**Task to carry out**
Reproduce the lines from the one containing "This screenshot has height=655, width=1185." through the one containing "Screen dimensions: 727x545 tap(136, 323)", inclusive.

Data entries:
■ ■ ■ ■
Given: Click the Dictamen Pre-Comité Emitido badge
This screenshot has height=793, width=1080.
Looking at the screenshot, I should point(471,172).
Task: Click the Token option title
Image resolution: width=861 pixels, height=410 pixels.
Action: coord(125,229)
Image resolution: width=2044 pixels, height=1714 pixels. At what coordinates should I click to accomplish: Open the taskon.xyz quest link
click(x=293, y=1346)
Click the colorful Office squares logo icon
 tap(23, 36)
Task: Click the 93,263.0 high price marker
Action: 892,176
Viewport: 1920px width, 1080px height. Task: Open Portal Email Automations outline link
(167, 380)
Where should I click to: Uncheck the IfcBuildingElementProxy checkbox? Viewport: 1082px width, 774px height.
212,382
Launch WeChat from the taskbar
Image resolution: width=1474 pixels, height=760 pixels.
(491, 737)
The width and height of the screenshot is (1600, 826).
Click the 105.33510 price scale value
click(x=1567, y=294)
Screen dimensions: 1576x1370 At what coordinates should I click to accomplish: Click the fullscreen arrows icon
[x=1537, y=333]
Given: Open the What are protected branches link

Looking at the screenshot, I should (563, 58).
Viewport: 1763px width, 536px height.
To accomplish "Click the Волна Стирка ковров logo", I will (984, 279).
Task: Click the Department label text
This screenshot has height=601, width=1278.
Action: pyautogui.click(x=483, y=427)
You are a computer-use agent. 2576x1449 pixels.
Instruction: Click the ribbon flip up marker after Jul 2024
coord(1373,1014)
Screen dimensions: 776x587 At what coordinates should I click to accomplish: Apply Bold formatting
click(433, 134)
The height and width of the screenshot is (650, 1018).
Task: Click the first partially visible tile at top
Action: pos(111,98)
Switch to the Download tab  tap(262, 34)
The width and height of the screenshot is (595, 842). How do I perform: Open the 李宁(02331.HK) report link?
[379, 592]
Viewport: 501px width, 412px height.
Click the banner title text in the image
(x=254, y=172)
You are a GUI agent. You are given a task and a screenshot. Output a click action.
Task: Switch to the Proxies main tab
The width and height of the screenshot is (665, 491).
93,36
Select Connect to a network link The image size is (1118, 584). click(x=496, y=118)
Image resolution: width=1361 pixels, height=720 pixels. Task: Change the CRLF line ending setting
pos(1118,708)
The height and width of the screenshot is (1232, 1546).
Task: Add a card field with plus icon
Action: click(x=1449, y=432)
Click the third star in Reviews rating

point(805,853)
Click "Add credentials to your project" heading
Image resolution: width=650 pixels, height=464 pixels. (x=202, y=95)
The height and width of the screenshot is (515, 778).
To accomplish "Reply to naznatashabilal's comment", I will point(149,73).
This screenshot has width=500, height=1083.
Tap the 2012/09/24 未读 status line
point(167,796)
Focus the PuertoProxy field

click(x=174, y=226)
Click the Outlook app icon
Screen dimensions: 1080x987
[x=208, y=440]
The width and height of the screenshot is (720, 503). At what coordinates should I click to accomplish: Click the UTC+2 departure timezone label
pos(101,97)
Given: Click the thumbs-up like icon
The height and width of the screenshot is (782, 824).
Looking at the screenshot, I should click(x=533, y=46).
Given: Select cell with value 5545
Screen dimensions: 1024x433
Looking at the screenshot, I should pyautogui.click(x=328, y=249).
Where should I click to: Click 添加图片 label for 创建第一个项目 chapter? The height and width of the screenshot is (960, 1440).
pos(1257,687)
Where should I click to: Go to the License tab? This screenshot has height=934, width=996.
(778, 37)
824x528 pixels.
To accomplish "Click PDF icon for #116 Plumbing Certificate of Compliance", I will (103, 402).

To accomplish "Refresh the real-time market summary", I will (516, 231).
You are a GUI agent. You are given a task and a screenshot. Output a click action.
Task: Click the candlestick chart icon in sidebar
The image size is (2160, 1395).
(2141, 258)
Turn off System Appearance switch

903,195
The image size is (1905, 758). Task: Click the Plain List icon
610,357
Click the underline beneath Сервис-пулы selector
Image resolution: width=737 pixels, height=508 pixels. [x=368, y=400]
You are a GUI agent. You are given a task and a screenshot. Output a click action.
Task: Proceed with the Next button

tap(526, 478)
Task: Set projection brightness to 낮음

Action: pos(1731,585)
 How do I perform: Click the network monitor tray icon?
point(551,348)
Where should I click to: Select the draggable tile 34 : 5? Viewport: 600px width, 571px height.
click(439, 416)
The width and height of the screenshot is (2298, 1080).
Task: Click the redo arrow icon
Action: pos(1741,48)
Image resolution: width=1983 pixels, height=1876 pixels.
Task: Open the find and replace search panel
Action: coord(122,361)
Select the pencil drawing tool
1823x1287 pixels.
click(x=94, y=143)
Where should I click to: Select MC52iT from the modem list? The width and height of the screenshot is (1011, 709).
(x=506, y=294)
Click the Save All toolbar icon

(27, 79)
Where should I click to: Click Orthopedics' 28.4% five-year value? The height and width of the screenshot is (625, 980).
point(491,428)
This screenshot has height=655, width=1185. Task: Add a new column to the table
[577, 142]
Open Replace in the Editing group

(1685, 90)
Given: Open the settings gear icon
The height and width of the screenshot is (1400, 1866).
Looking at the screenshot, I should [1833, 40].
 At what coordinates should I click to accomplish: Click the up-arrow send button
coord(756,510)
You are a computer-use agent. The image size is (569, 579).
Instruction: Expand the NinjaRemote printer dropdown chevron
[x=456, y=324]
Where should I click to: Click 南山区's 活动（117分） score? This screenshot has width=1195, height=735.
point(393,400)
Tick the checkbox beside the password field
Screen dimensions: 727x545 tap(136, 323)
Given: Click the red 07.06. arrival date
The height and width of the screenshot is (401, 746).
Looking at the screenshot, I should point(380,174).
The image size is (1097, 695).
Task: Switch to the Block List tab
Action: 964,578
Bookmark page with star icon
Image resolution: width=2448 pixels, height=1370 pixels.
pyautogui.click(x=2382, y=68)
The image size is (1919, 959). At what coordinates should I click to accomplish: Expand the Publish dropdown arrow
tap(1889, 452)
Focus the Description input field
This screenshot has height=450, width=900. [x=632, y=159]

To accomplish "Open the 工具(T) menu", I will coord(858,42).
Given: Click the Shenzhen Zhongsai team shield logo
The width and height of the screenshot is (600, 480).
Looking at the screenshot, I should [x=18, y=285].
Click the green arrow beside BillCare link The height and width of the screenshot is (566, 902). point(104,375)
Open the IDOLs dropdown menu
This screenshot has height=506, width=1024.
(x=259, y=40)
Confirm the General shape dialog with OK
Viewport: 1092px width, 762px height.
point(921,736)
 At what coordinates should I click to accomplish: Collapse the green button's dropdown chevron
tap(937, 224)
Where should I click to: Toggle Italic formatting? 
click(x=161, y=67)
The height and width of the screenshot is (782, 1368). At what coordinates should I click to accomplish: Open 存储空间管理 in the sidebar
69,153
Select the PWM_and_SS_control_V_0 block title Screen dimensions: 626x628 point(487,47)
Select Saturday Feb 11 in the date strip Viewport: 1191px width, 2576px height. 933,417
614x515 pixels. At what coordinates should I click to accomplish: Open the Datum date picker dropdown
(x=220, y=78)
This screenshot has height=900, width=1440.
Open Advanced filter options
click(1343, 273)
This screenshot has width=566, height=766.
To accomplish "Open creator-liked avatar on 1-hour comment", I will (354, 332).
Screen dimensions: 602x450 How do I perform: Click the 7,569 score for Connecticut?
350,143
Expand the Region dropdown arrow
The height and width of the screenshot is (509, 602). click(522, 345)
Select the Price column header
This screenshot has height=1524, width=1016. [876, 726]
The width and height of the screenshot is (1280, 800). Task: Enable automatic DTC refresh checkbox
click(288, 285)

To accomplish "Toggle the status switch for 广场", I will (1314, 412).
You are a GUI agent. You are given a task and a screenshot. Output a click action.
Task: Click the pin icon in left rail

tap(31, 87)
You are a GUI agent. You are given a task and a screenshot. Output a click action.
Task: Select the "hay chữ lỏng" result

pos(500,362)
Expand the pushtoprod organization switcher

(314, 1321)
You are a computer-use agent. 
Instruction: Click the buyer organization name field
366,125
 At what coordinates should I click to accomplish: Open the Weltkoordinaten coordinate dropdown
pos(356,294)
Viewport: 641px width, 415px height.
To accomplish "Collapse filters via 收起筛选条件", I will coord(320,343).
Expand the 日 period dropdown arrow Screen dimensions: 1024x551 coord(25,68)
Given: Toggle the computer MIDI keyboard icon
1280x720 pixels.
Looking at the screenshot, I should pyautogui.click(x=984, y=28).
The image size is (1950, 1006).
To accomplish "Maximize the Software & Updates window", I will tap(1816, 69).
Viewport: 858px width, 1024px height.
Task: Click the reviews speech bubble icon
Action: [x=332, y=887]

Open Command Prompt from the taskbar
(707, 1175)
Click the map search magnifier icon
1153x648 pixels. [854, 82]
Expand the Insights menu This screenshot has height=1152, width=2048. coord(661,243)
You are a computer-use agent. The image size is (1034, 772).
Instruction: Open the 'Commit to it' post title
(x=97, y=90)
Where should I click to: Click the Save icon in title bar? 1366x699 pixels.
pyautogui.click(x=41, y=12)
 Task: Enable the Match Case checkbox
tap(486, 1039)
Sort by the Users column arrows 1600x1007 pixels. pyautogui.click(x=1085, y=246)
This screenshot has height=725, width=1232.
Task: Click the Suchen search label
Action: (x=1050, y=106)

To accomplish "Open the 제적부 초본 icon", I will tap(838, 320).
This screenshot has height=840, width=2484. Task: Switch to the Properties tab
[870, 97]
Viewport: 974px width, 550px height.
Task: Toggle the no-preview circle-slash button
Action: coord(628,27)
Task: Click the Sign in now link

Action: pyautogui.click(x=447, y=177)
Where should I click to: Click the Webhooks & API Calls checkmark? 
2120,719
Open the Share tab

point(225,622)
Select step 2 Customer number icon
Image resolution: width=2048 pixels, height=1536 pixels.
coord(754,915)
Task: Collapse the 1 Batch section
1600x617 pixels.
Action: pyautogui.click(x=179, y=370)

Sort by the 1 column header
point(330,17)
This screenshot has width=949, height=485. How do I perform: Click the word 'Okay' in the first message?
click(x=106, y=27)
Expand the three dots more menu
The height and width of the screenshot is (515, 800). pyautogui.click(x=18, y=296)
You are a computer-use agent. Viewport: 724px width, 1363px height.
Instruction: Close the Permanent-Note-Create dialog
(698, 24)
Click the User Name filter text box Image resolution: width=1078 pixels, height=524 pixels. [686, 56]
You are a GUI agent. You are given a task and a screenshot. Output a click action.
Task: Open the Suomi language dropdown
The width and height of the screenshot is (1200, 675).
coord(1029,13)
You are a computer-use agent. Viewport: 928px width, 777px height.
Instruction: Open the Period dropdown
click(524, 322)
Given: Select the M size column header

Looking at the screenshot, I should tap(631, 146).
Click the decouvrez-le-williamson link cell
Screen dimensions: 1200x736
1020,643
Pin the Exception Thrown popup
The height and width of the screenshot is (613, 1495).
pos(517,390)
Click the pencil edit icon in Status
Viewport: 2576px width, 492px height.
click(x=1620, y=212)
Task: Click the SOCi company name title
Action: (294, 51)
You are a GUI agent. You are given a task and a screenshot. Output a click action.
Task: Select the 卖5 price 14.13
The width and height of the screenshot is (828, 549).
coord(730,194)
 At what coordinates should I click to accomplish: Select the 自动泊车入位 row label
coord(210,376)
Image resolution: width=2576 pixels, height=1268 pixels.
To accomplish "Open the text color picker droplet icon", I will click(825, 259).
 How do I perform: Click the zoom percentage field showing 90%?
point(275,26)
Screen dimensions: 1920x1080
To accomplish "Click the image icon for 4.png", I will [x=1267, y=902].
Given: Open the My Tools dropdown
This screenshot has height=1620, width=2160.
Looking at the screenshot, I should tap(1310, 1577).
■ ■ ■ ■
**Result for this exercise**
This screenshot has height=655, width=1185. Task: Add a new column to the table
[577, 142]
Open Replace in the Editing group

(1685, 90)
Given: Open the settings gear icon
The height and width of the screenshot is (1400, 1866).
Looking at the screenshot, I should [1833, 40].
 At what coordinates should I click to accomplish: Click the up-arrow send button
coord(756,510)
You are a computer-use agent. The image size is (569, 579).
Instruction: Expand the NinjaRemote printer dropdown chevron
[x=456, y=324]
Where should I click to: Click 南山区's 活动（117分） score? This screenshot has width=1195, height=735.
point(393,400)
Tick the checkbox beside the password field
Screen dimensions: 727x545 tap(136, 323)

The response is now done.